Border security is the rallying cry behind this, as well as illegal immigrants and tracking down drug lords. But from all the documentation I’ve read to date on this initiative, there seems to be no legal limit to use of satellites on the domestic US population. It’s uncharted territory. Isn’t it against the US Constitution for the Government to spy on its own citizens? The Wall Street Journal was the first to go public with news about the satellites and what can only be rubber-stamping by Congress. Apart from abuse of privacy and legal issues, who exactly will have access to information and images collected by the satellites? (Apparently, the National Application Office will know what is being spied on from space). These are military satellites and are more powerful than civilian ones, so they can detect heat generated by people in a building and traces left by chemical weapons for example. The technology to be used is a closely guarded secret and you have to wonder if security concerns will override privacy issues.
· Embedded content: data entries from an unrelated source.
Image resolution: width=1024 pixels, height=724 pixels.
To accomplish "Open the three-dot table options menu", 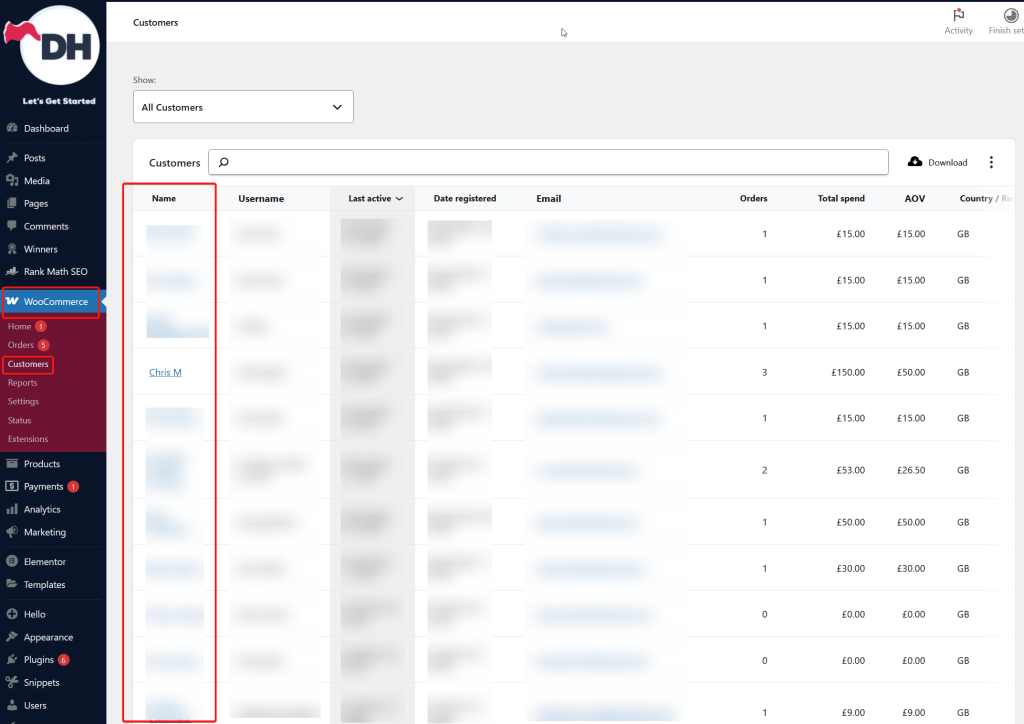I will click(x=991, y=162).
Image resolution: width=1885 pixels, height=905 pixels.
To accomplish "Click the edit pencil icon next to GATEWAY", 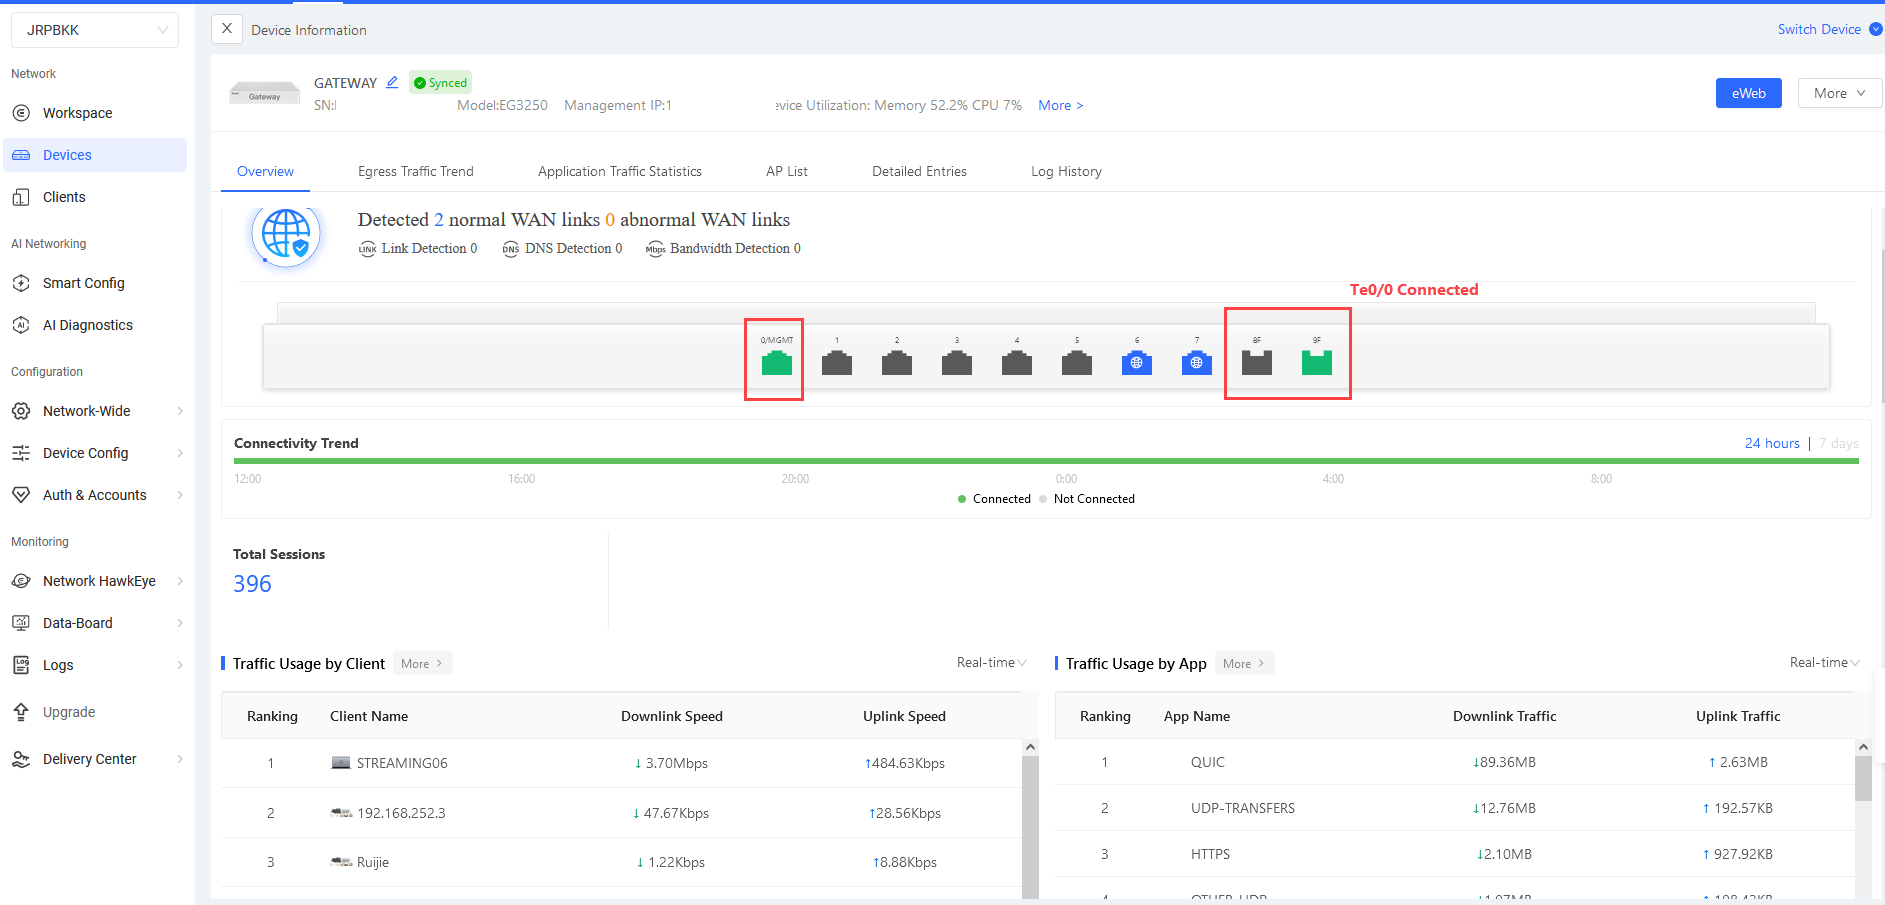I will 392,82.
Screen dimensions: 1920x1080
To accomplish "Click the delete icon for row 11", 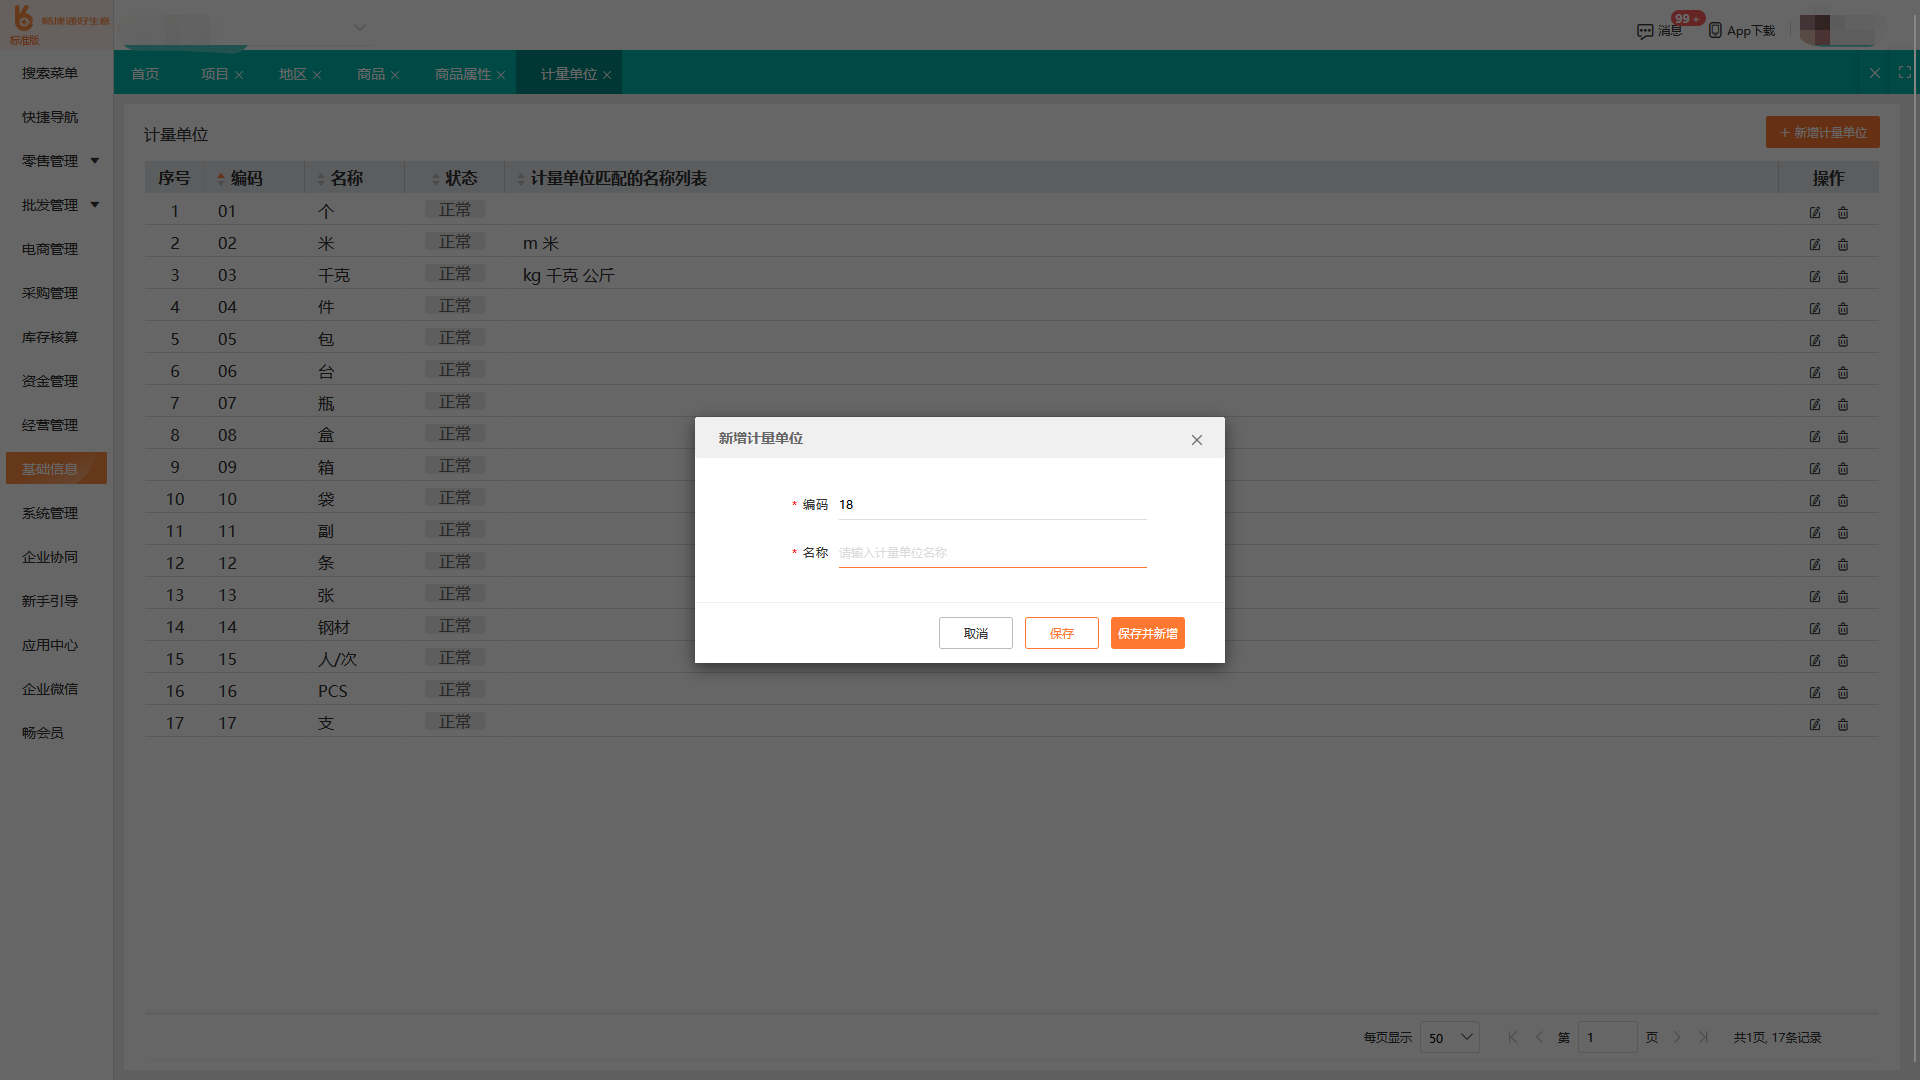I will click(x=1844, y=531).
Just as I was recovering from my attack of the vapours after learning about all this, I then stumbled on another article in Harper’s Magazine about the use of biometric identification in Iraq. Now, I know there are times when the military has to use high-tech stuff. What concerns me is whether anybody is thinking about how said stuff will be used once the “war on terror” is over and done with. The Pentagon is using biometric technology, which helps to create a database stuffed full of profiles and information about Iraqi adult males. So US troops and other American personnel are doing things like scanning fingerprints and iris patterns of people at home, in the workplace and at checkpoints.

All to make it easier to run background checks I’m sure but…let’s recall how identification cards and information were used in South Africa and other areas of the world. And let’s recall how this information was often used as the basis for ‘ethnic cleansing’. As the article pointed out, the biometric identification of Sunni, Shiite, and Kurd populations vastly increases the possibility that this information may be misused at some future point. What are the guidelines for use of biometric data being collected and maintained by the US military? A future regime in Iraq could most certainly exploit this database, which is eventually to be handed over to the Iraqis (this is already under discussion).

The Electronic Privacy Information Centre has waded into the fray. If you go to their site, you will find a lot more info on biometric identification in Iraq and the potential abuse of fundamental human rights.

I think these two snippets of news (which didn’t receive a lot of attention around the world it seems to me) need to be viewed against the backdrop of the whole surveillance society we currently are living in. Once the satellites are pointed down on citizens, they’ll remain doing so; once fingerprinting and iris scanning becomes the norm in Iraq, it is easily transportable to any other population.